Eh bien, pas du tout, tout cela était bel et bien la “vraie vérité“, comme disait feu Celso Furtado. C’était le week-end dernier, à Laâyoune, plus précisément à Foum El Oued. Je m’y trouvais avec quelques collègues pour donner des conférences dans le cadre de la Semaine de la Science. Mais dans le bel auditorium de l'Institut africain de recherche en agriculture durable (Asari), les vedettes étaient dans la salle.
En reprenant l’avion dimanche soir pour rentrer à Casablanca, nous nous demandions: que vont devenir ces petits génies? Trouveront-il les professeurs qui sauront les accompagner, les orienter? Et leurs parents?
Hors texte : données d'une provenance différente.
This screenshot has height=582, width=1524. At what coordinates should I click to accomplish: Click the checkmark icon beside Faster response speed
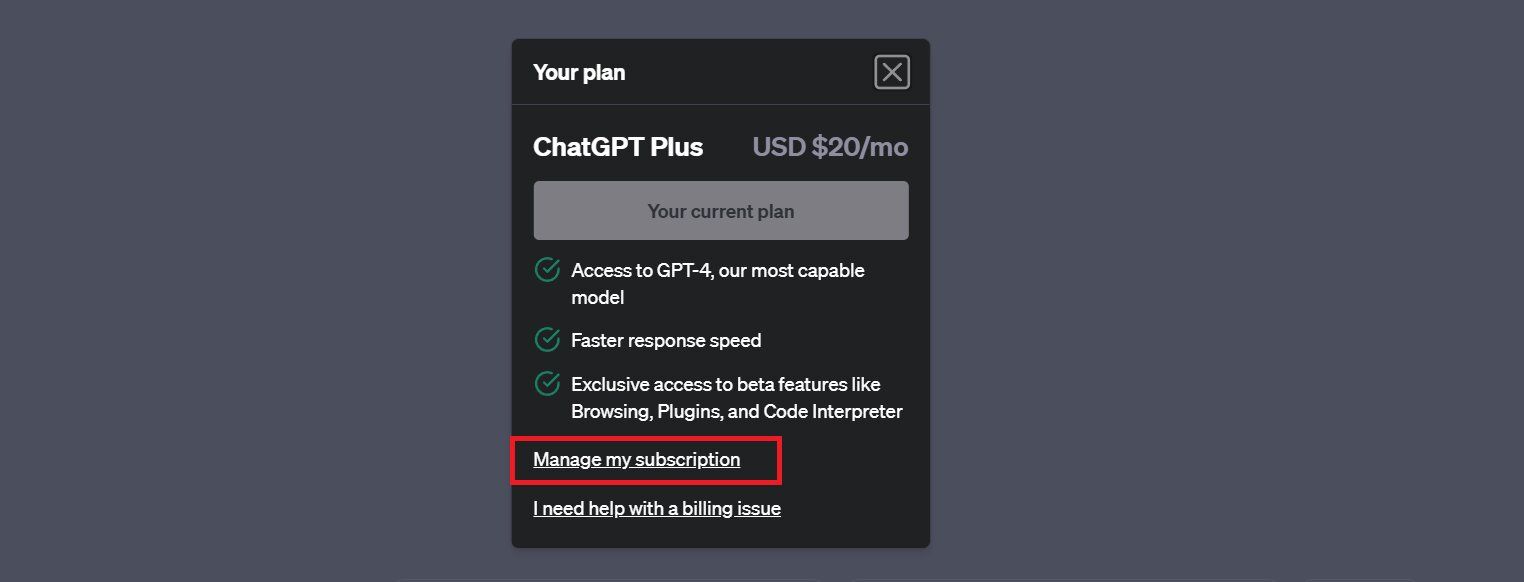[x=547, y=340]
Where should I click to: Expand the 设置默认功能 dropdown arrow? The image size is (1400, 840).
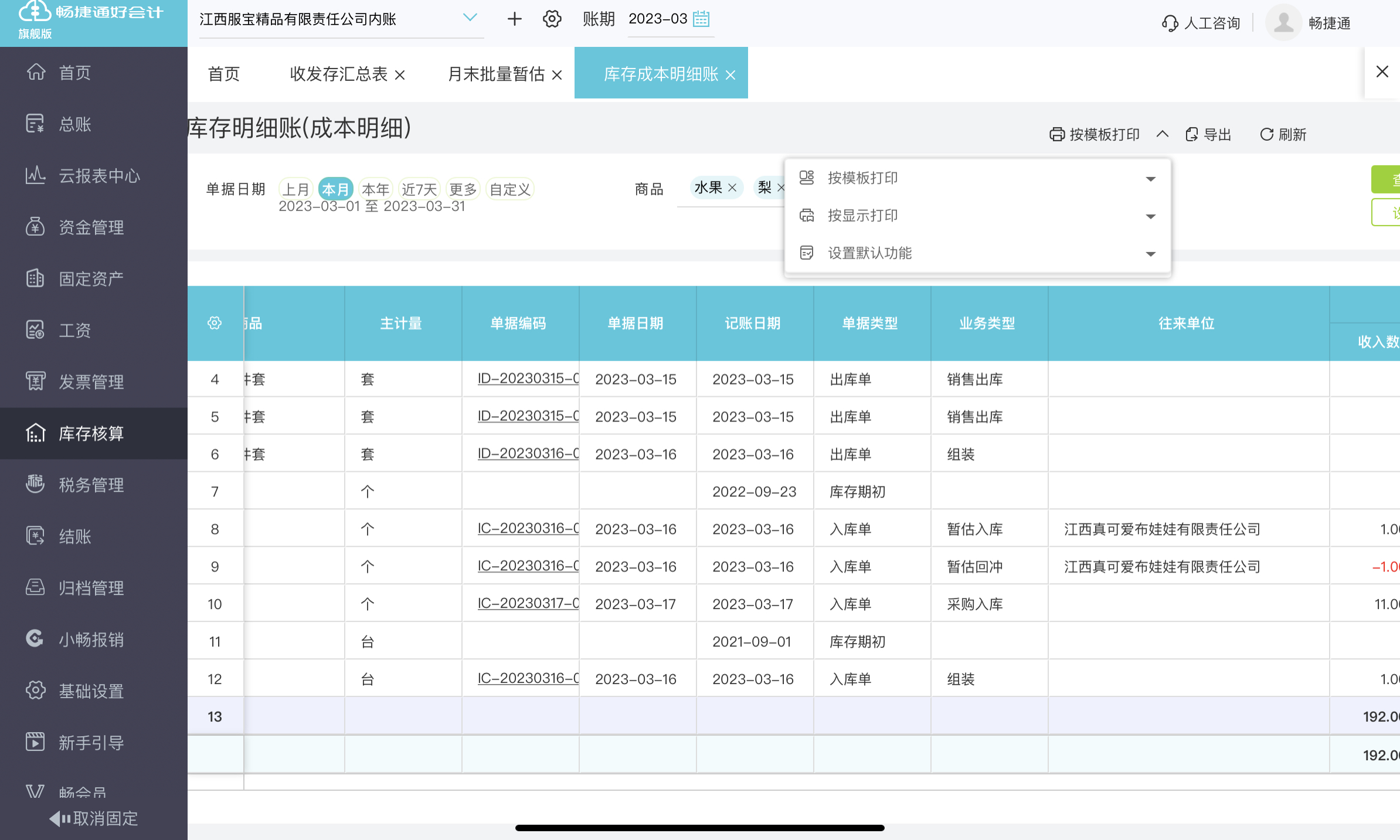[x=1151, y=253]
Ceux de la petite Amina sauront-il l’encourager à aller jusqu’au bout de ses rêves étoilés? Ou bien lui diront-il, hélas, “apprends plutôt la couture”?
Coïncidence: l’expression “C’est Mozart qu’on assassine“ figure dans Terre des hommes, l’ouvrage de Saint-Exupéry, dont on connaît les liens avec Tarfaya. On assassine Mozart quand on ne permet pas à un enfant d’aller au bout de ses possibilités, de son talent.
À Laâyoune, c’est peut-être un futur Newton ou une future Marie Curie que j’ai rencontrés.
Dans le bel oiseau de la RAM, à la hauteur de Tarfaya, notre décision fut prise: nous allons suivre de loin la scolarité des deux cracks, Amina et Anas, prêts à intervenir pour donner un coup de main si c’est nécessaire.
Peut-être faudrait-il le faire pour tous les enfants du pays.